In early 1362, Miao chieftains Jiang Ying, Liu Zhen, and Li Fu came to appear before Hu in Yanzhou (now part of Jinhua and Hangzhou, not to be confused with Yanzhou in Shandong) and offered their surrender and allegiance. Hu lauded the men for their courage and made them honorary officers under his command. However, the three chieftains had no intentions of ever serving Hu. Soon after their surrender, Jiang Ying invited Hu to perform a review of some crossbowmen at the Bayong Tower in Jinhua.
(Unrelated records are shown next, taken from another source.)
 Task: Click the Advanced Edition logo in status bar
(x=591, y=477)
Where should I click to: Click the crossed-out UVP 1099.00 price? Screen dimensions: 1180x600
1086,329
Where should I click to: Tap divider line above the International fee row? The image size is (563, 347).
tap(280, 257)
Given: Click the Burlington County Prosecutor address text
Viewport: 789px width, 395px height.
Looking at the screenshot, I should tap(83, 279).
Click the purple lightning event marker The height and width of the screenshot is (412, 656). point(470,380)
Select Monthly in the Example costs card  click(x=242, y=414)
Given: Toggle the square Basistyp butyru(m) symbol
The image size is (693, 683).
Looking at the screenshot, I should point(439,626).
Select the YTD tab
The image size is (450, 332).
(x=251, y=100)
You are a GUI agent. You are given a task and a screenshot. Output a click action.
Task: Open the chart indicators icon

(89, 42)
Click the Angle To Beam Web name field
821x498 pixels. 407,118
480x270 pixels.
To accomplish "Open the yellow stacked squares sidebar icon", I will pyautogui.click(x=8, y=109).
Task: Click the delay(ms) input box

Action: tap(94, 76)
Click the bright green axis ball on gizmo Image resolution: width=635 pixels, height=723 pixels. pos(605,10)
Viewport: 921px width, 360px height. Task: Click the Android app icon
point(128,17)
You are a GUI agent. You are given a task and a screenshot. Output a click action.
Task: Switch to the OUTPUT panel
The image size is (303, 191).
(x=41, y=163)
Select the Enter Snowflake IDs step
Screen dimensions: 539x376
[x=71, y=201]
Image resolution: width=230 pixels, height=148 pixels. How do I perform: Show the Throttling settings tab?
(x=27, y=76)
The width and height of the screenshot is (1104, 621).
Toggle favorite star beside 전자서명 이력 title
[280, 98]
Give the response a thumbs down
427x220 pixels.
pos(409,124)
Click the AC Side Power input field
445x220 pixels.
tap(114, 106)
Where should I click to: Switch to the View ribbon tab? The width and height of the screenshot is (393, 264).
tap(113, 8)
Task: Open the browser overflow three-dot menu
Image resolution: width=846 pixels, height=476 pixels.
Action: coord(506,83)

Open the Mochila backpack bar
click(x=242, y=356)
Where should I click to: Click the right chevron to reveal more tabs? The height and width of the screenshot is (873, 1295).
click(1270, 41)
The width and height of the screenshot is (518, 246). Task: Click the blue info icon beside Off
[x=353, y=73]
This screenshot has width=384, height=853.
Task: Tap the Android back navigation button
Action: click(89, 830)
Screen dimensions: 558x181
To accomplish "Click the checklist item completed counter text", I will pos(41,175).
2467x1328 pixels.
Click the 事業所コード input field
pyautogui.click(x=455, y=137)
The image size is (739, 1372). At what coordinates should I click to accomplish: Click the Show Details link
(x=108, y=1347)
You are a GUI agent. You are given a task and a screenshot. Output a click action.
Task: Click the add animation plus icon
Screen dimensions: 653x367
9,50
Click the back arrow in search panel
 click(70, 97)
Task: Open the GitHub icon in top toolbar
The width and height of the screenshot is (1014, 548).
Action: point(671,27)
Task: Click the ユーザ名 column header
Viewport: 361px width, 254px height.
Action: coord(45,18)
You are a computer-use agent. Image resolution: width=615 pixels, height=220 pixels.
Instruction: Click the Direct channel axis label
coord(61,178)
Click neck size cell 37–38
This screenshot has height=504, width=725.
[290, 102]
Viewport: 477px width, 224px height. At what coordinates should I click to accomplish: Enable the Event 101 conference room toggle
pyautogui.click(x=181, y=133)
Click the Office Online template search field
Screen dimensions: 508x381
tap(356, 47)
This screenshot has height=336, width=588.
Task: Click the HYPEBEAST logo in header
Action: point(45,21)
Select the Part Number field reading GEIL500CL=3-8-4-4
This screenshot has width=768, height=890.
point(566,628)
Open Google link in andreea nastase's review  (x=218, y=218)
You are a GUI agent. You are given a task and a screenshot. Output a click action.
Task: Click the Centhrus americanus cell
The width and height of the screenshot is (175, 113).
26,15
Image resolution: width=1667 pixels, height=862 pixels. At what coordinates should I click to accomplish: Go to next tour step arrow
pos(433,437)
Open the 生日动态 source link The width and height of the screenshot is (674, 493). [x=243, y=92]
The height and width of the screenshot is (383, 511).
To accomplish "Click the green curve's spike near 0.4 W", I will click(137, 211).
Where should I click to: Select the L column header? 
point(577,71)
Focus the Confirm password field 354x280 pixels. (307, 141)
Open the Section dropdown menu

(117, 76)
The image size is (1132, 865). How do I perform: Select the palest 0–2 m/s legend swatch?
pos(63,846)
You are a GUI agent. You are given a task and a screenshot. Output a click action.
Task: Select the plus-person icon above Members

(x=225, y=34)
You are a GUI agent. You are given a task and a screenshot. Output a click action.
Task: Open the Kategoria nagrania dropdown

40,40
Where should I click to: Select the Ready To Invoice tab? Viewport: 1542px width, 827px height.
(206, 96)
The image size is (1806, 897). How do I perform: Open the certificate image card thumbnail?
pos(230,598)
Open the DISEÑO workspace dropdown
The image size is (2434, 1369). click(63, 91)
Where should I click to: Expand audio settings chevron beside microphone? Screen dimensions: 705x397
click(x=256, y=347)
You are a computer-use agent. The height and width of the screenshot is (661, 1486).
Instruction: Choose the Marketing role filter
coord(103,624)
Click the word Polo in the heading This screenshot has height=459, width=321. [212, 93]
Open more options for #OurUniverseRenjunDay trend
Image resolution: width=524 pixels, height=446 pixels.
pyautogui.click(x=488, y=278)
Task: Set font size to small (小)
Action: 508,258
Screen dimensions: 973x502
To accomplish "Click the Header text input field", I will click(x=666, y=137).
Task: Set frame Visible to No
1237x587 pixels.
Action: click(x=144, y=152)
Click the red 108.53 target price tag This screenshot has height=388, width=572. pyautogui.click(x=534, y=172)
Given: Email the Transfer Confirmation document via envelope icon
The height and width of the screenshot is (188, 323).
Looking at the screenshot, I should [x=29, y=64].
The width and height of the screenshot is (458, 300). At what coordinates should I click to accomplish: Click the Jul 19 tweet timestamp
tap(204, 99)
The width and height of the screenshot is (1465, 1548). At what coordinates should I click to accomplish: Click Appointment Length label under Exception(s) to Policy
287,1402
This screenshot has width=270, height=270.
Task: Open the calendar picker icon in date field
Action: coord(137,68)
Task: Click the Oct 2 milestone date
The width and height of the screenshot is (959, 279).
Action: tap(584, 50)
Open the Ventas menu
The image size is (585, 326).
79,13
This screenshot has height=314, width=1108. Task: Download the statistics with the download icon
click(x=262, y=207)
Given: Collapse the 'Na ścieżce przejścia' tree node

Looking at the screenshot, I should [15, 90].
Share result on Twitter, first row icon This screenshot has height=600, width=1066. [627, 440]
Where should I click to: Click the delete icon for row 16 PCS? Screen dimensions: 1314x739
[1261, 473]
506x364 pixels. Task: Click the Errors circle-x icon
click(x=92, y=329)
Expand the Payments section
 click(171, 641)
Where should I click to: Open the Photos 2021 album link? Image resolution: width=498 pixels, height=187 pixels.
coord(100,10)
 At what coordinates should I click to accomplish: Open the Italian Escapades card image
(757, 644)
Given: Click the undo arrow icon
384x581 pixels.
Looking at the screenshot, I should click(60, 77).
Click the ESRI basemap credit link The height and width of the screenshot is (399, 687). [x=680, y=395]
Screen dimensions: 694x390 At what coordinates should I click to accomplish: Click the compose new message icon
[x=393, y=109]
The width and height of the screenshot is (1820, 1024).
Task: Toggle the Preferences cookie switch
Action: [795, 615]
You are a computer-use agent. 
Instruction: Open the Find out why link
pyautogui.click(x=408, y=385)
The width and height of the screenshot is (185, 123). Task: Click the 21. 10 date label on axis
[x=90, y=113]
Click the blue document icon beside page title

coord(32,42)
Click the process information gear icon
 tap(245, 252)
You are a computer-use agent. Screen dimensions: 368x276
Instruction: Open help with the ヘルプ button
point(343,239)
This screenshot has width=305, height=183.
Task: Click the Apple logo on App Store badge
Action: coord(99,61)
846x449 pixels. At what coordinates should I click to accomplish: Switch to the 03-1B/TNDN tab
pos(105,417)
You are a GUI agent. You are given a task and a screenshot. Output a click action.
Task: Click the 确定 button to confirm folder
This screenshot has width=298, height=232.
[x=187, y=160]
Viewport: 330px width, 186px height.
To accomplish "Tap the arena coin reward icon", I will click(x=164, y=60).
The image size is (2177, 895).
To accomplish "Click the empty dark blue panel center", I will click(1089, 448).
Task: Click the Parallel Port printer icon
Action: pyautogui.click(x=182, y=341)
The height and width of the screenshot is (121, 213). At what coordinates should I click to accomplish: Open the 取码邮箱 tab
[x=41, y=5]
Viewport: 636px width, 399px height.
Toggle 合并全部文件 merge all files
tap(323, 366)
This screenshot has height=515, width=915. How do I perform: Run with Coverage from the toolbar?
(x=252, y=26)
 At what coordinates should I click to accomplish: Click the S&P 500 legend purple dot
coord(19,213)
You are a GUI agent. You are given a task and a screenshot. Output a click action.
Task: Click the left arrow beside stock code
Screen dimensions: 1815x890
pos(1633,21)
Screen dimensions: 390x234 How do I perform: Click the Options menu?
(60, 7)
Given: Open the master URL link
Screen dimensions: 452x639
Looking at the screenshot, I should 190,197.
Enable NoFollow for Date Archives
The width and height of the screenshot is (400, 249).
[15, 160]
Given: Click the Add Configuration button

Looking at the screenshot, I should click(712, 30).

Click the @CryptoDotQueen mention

As Hu prepared to mount his horse and leave the review, a Miao soldier came running up and fell on his knees in front of Hu's horse, and declared that Jiang Ying was trying to kill him. Hu turned and looked at Jiang Ying, who withdrew a wooden club he had hidden in his sleeve and attacked Hu, bashing his skull and killing him. At the same time, other Miao men attacked and killed Hu's son, Hu Guanzhu, as well as Geng Zaicheng. The Miao men looted the city and fled back into their mountain homes.